The session focused on the regulatory environment, the growth strategies, and the challenges of launching and making a commercially viable biosimilar across numerous regions including Europe. It also addressed the additional regulatory uncertainty in the US and considerations for commercializing these new and complicated products.
There were a number of notable speakers at the conference from generic manufacturing companies, and government officials, including Congressman Henry Waxman (D-CA). In his speech, which focused on a congressional update regarding Hatch-Waxman Reform.
Congressman Waxman discussed in his speech the Biologics Price Competition and Innovation (BPCI) Act, which was included in the Patient Protection and Affordable Care Act signed by President Obama on March 23, 2010. BCPI amends the Public Health Service Act and other statutes to create an abbreviated approval pathway for biological products shown to be biosimilar to or interchangeable with an FDA-licensed reference biological product. In other words, the FDA now has the authority to approve biosimilars.
The BPCI Act includes a 12-year period of marketing exclusivity from the date of first licensure of the reference product.
According to FDANews, Congressman Waxman vowed to amend the 12-year period of exclusivity granted to manufacturers of brand biologics in healthcare overhaul legislation earlier this year.

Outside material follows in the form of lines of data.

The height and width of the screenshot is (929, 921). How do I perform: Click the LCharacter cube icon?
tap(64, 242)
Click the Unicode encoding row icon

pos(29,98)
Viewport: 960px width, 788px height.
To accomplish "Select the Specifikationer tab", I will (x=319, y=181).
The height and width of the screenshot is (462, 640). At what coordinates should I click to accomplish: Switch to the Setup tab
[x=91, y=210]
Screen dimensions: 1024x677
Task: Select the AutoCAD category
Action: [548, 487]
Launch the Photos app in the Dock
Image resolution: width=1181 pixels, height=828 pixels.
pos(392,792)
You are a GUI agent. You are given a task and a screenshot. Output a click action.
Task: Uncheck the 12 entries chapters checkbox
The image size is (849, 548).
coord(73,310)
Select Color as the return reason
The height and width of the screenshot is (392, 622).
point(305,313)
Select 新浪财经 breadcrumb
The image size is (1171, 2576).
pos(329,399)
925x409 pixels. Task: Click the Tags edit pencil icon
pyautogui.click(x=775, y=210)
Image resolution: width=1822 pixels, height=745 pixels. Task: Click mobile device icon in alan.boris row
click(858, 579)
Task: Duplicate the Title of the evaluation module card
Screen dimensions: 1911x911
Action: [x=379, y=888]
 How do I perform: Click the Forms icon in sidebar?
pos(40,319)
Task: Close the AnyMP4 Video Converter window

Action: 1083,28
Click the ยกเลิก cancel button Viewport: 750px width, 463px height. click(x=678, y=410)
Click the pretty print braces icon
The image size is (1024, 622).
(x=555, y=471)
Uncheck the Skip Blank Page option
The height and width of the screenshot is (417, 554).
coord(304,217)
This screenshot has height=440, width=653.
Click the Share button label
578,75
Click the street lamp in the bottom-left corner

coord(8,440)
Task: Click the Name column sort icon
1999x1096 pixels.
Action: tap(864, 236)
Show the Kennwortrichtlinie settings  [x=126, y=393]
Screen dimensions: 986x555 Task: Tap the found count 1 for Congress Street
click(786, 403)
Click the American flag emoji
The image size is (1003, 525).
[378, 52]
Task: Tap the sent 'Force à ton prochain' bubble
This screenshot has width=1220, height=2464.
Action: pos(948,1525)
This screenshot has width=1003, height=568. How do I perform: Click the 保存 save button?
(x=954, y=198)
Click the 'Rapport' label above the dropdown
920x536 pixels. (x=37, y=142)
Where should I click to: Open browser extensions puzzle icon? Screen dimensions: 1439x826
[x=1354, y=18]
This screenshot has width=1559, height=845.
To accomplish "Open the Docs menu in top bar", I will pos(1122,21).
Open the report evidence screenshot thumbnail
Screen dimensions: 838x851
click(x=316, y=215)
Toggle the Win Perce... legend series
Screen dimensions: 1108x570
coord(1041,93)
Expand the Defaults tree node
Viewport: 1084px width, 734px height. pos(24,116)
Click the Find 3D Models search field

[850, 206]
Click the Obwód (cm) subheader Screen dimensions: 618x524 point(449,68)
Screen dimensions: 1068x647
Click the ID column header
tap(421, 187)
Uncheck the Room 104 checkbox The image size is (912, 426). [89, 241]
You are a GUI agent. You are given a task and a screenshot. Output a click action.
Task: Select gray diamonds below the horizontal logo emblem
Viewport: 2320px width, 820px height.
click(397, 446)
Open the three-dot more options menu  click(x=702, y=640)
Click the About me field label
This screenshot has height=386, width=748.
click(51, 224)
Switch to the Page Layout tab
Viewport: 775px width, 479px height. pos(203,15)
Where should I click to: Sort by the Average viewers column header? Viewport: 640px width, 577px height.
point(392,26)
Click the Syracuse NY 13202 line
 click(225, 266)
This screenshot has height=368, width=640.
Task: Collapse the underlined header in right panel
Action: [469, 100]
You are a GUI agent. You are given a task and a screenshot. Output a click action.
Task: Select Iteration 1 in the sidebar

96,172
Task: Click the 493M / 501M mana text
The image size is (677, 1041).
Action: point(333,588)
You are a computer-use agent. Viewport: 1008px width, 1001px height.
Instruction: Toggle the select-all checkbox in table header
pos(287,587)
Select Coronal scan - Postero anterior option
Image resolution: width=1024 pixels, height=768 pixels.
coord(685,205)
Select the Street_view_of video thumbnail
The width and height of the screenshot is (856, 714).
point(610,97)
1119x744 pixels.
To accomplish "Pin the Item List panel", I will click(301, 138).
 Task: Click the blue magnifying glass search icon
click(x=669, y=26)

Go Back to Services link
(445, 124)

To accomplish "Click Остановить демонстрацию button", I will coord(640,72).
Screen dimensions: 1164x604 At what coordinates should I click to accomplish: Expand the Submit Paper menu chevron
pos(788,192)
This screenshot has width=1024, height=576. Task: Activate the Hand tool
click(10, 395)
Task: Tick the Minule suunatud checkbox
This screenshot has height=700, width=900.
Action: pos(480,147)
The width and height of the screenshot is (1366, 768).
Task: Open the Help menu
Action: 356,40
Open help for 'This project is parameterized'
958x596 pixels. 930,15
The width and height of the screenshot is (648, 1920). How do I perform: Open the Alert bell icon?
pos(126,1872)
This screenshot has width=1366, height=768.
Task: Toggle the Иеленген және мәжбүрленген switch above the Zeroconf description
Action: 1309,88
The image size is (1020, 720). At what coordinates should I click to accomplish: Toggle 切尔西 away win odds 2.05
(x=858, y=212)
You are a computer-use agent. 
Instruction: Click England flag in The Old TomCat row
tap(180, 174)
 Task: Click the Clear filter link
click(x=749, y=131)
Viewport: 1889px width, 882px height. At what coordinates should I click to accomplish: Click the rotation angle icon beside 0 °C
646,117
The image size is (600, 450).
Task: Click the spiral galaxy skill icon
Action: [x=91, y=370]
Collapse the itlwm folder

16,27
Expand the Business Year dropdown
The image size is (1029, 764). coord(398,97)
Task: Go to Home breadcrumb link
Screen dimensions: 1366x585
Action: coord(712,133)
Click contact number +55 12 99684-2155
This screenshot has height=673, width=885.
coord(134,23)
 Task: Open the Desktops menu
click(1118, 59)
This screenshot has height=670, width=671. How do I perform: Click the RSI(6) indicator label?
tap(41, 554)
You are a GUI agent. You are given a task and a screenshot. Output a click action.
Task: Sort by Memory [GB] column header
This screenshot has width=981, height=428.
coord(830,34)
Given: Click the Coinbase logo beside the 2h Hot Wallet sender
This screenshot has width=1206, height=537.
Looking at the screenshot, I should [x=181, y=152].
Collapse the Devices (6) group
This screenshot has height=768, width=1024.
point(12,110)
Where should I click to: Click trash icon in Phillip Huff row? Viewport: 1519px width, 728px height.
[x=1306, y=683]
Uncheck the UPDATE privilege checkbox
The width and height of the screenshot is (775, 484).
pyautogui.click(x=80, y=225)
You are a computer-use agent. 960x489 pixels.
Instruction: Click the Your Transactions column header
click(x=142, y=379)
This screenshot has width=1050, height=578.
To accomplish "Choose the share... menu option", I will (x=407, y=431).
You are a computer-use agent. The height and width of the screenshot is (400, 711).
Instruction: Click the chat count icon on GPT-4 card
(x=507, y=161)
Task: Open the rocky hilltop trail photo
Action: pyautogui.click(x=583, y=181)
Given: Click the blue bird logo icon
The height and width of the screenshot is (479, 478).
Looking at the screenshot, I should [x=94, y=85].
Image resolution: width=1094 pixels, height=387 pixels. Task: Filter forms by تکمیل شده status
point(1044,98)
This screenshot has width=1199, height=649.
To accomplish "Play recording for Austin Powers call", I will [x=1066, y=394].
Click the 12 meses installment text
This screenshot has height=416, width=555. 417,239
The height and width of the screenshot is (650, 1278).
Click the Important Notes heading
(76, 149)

The Congressman said that the legislation as written would not help lower the cost of biologics and he would fight to have it changed. “The legislation did not balance appropriately the incentives for innovation with the incentives for competition,” Waxman said. “This was clearly an opportunity lost.”
Given that Waxman will soon lose his post as Chairman of the House Committee on Energy and Commerce, which has jurisdiction over health care through its subcommittee on health, it is unlikely that Mr. Waxman will see any significant movement or changes on this issue in the near future.